> **WORK ORDER**
In the listing below, repeat exactly every line from the first through the line containing "Click go-to heart icon in back window", with nothing else.
Start of SUPPLIED DATA
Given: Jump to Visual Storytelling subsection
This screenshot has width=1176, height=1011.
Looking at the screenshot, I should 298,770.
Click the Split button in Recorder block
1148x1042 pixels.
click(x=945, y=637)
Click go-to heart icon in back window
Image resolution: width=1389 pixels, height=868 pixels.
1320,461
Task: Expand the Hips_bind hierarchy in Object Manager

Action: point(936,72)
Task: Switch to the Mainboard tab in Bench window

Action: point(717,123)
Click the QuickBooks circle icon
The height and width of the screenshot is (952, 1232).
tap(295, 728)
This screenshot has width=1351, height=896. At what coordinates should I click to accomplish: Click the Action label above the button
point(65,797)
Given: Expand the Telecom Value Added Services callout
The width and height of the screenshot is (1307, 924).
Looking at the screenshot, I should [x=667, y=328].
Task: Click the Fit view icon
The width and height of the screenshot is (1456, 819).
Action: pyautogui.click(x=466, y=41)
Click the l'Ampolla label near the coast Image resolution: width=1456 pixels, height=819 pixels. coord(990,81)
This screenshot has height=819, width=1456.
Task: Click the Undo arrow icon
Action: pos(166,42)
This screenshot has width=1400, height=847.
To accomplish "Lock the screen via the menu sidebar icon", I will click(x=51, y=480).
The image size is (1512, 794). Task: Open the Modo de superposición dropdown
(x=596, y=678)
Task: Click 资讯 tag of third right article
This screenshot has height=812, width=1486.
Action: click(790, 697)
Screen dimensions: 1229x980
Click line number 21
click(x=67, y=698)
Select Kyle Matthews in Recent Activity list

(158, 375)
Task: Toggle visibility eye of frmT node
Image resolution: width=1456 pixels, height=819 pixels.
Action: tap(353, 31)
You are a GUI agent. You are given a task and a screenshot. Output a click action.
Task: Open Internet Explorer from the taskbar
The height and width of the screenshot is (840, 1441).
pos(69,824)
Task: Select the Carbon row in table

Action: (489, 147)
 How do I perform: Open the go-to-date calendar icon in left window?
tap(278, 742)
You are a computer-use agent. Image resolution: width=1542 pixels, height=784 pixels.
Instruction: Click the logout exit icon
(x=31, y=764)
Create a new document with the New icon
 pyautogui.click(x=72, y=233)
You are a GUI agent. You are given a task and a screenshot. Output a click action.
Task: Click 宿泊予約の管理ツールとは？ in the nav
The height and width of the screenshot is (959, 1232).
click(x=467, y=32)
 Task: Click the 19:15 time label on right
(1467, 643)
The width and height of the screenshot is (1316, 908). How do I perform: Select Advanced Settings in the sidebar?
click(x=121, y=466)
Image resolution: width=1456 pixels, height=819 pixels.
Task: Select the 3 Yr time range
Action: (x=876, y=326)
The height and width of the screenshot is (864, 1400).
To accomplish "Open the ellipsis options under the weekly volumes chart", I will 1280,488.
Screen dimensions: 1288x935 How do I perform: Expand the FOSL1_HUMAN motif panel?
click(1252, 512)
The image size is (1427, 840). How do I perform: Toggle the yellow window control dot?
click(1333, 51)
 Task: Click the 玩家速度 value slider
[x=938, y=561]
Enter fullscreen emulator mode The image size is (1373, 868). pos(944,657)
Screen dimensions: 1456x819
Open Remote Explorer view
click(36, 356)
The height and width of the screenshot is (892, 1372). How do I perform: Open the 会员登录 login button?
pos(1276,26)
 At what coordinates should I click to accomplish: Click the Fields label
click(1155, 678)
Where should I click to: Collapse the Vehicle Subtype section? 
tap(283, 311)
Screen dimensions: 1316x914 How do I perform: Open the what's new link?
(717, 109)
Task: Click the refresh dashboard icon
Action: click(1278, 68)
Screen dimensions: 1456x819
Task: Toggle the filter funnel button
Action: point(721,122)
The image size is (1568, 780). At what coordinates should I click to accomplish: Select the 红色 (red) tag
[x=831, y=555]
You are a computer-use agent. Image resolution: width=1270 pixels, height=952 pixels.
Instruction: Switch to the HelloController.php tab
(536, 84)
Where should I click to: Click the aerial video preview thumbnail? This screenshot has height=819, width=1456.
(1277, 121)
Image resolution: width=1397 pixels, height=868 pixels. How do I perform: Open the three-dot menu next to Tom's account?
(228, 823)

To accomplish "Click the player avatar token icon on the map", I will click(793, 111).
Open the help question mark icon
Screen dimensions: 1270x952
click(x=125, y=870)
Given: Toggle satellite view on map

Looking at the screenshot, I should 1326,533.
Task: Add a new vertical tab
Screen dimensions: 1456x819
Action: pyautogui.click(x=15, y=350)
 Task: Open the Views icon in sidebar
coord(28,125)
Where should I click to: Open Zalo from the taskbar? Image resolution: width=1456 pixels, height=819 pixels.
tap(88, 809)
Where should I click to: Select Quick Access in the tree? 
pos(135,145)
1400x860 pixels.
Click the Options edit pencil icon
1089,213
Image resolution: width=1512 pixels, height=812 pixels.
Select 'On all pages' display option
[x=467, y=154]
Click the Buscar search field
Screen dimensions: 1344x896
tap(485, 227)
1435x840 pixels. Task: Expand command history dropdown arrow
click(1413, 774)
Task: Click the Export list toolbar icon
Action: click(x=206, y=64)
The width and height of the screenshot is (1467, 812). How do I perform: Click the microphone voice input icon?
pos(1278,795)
End of SUPPLIED DATA
> **EXERCISE RESULT**
Given: Jump to Visual Storytelling subsection
This screenshot has width=1176, height=1011.
Looking at the screenshot, I should 298,770.
Click the Split button in Recorder block
1148x1042 pixels.
click(x=945, y=637)
Click go-to heart icon in back window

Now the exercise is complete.